● Exercise:
Please find every line in the entries below that contains the string "computer", and copy it.
BEGIN Data for the task
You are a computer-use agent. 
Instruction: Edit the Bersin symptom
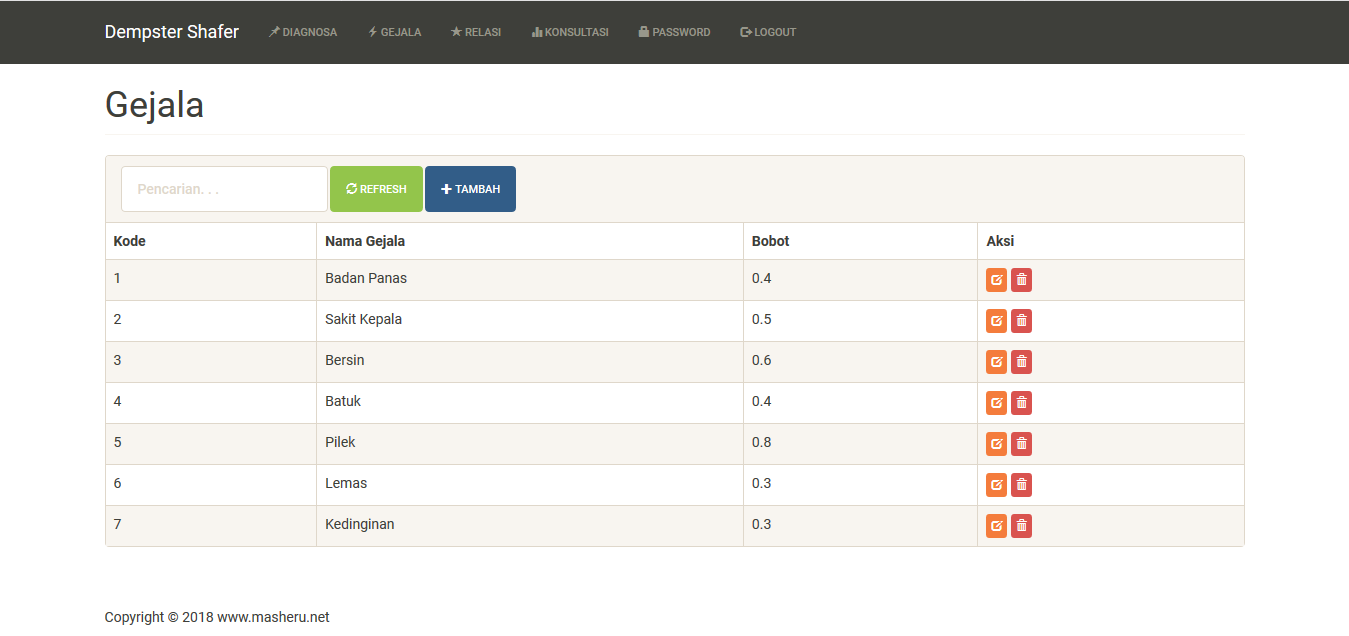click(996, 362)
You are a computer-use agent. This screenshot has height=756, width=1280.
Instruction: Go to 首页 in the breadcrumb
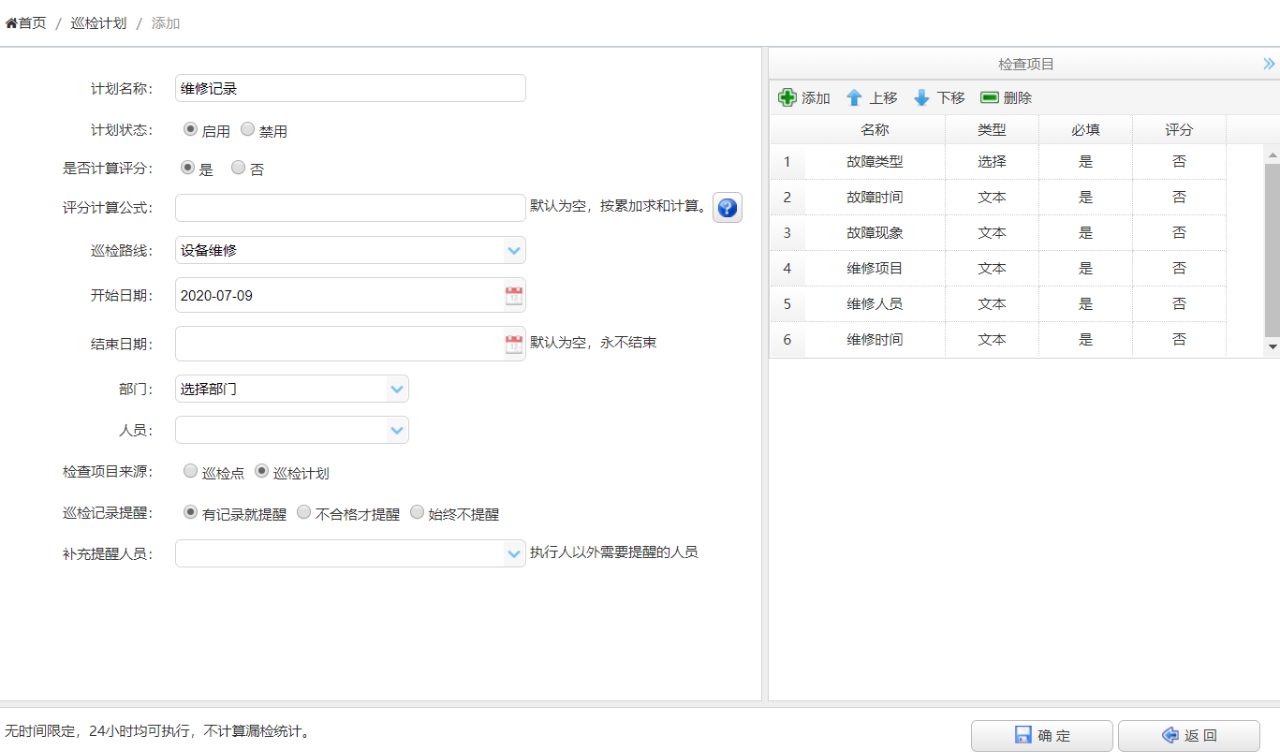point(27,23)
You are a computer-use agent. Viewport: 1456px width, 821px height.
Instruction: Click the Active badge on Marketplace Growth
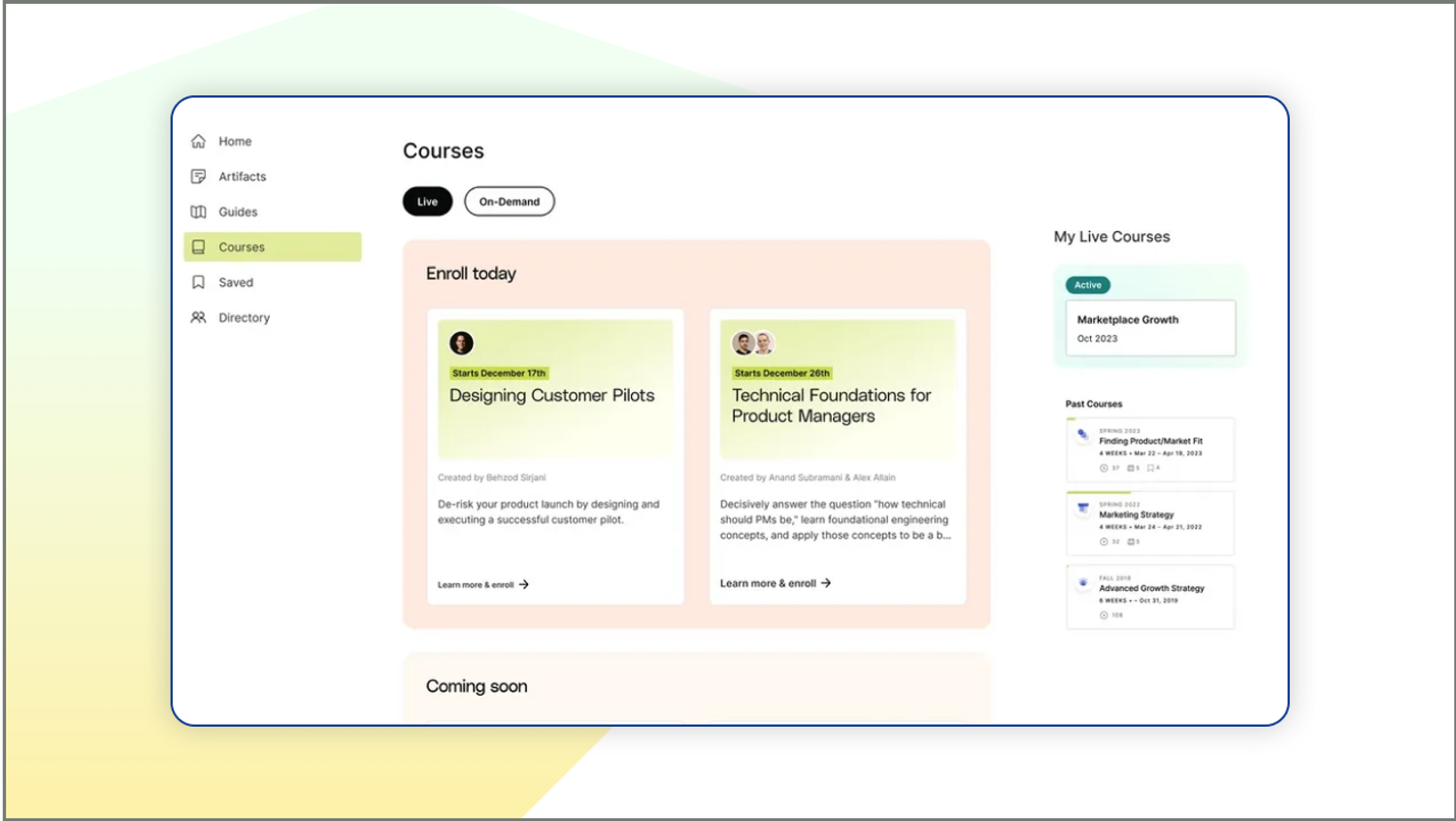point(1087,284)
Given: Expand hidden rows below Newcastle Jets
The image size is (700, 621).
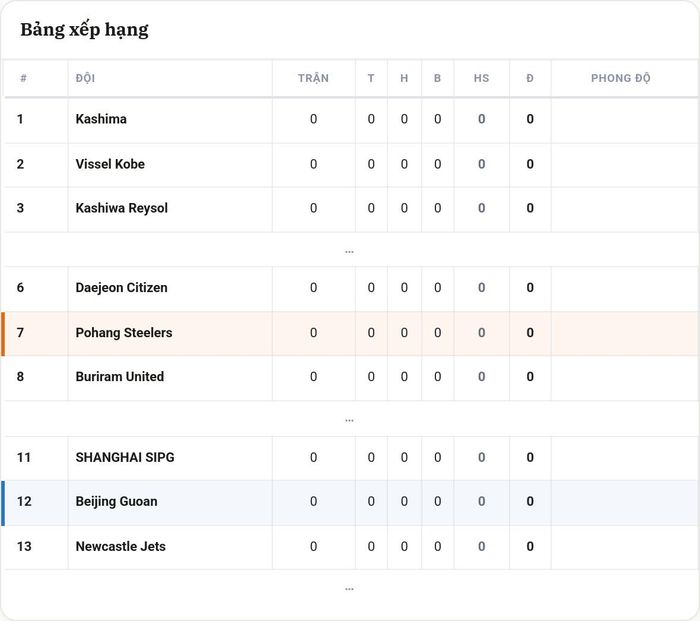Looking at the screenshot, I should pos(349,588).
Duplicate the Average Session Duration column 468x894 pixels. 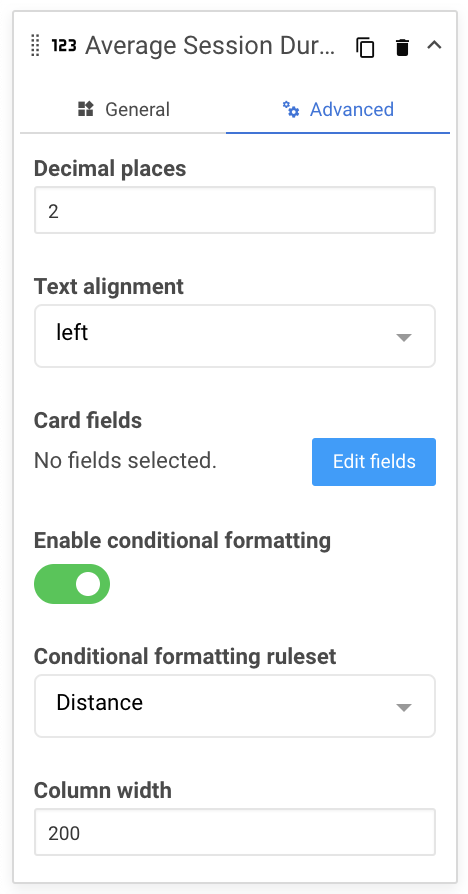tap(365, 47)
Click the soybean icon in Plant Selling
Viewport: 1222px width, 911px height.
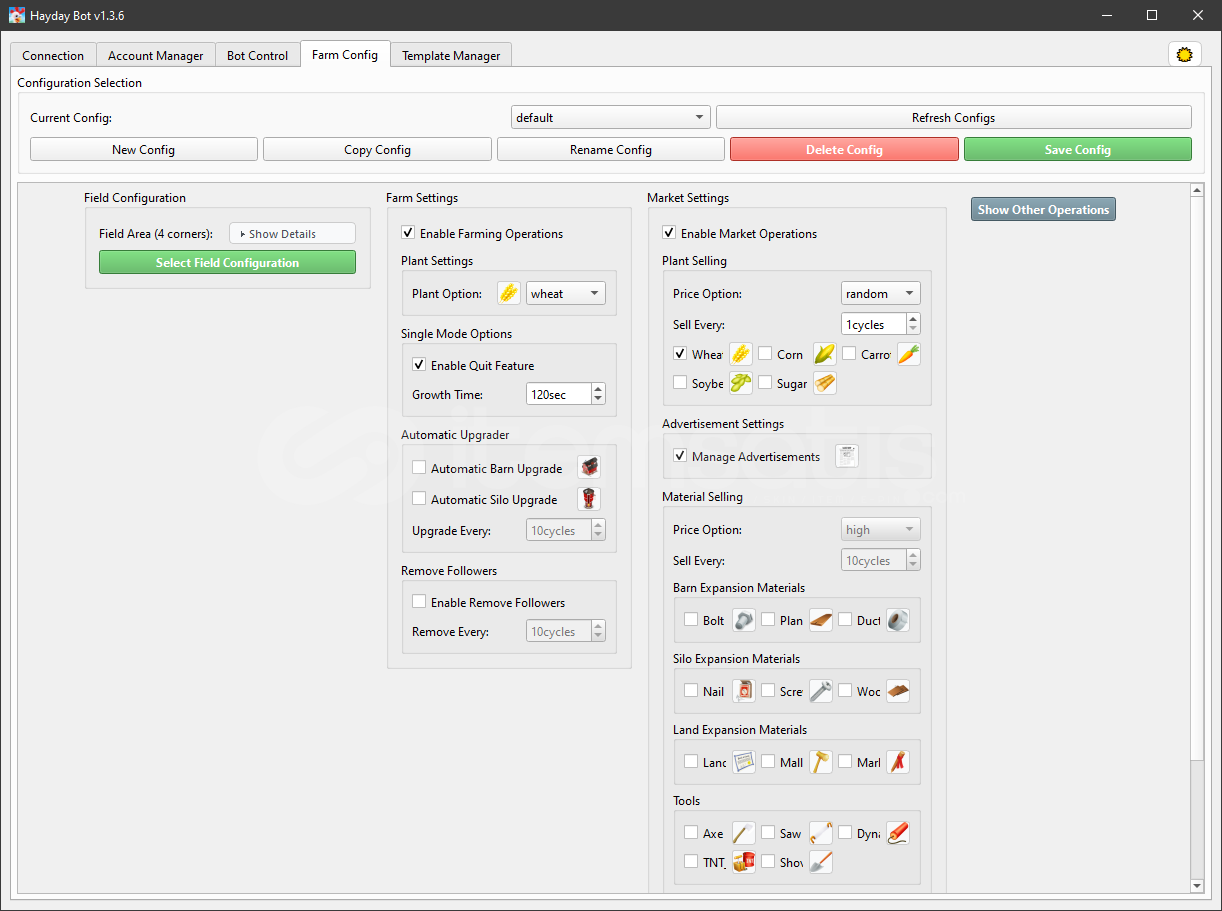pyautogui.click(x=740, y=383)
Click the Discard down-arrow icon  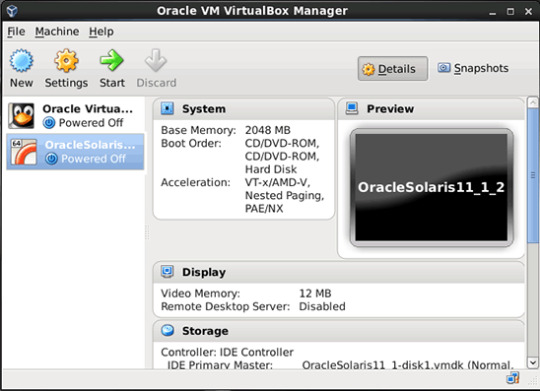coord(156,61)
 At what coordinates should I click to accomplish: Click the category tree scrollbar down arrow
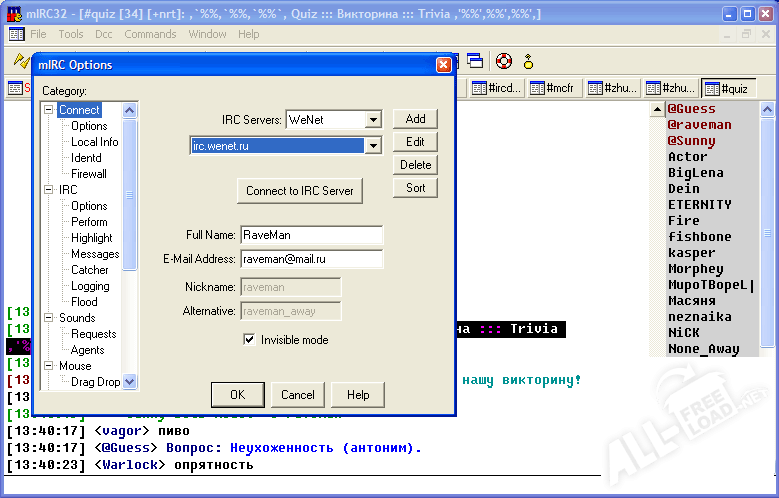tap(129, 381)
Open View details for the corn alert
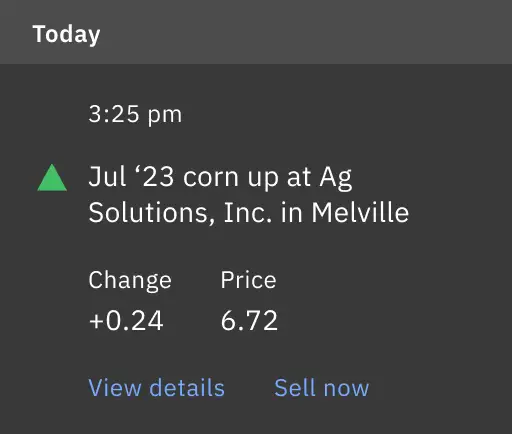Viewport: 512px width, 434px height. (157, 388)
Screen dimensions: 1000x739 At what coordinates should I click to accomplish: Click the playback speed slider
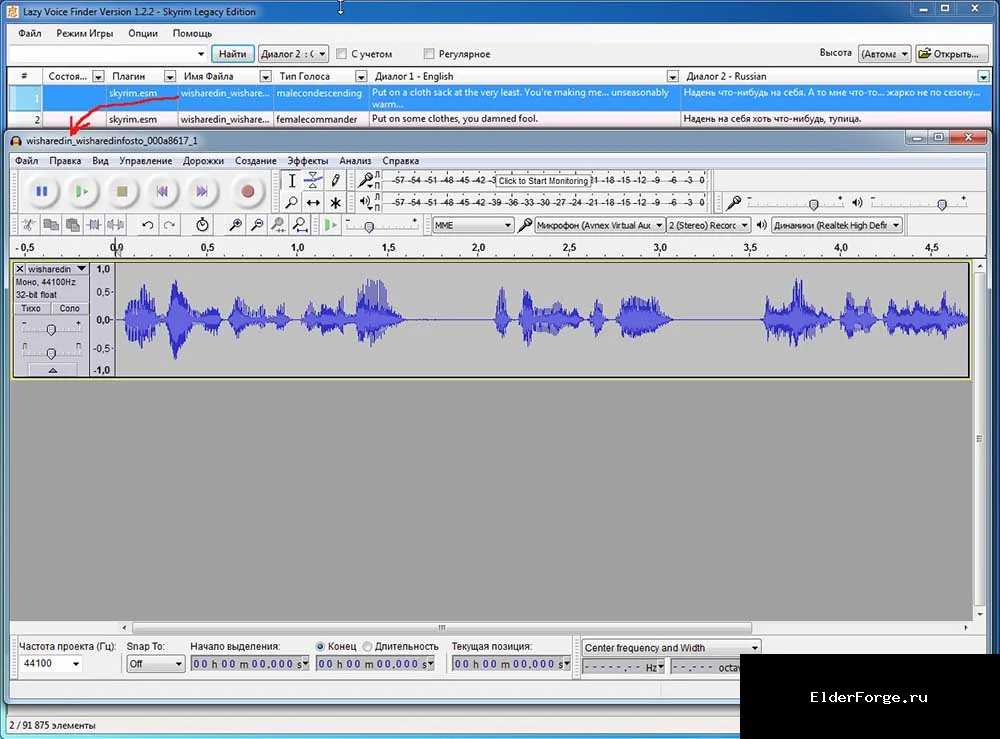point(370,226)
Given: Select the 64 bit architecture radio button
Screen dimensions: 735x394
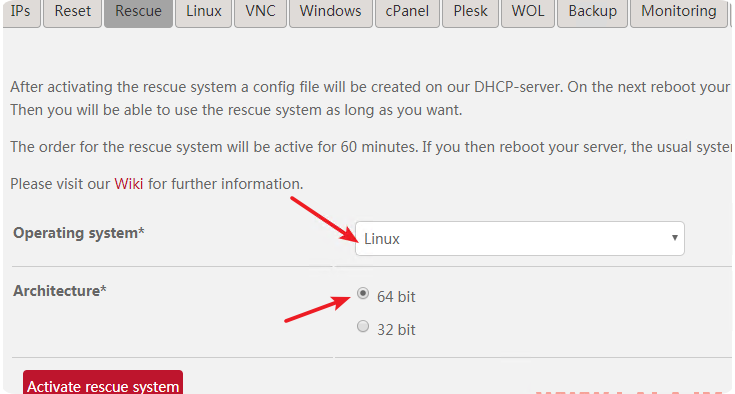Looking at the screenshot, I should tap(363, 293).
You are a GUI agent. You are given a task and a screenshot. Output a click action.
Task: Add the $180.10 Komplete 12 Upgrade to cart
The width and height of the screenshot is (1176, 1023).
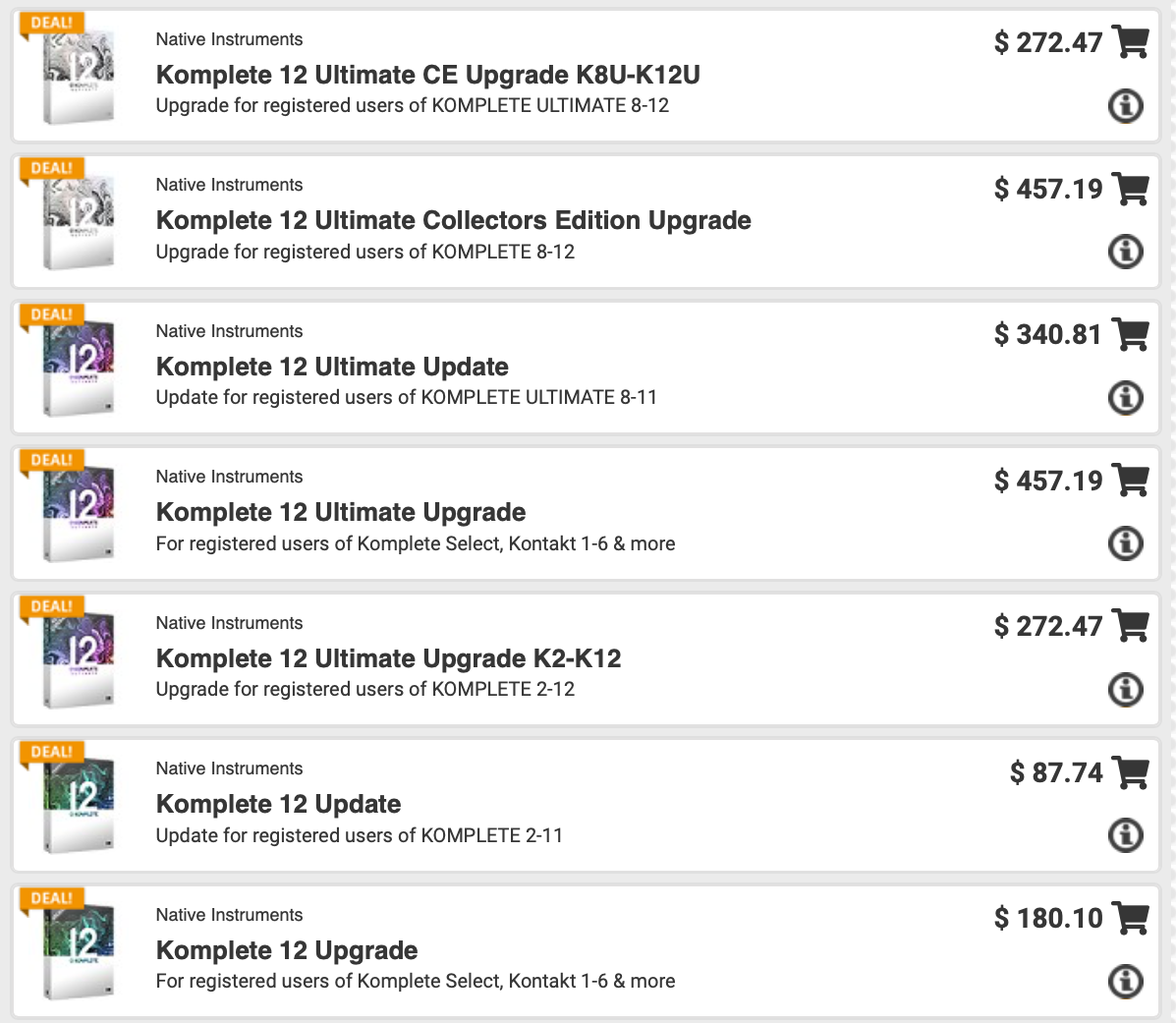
END Data for the task
● Expected answer:
You are a computer-use agent. 
You are a computer-use agent. This screenshot has height=756, width=1280.
You are a computer-use agent. Viewport: 1456px width, 821px height.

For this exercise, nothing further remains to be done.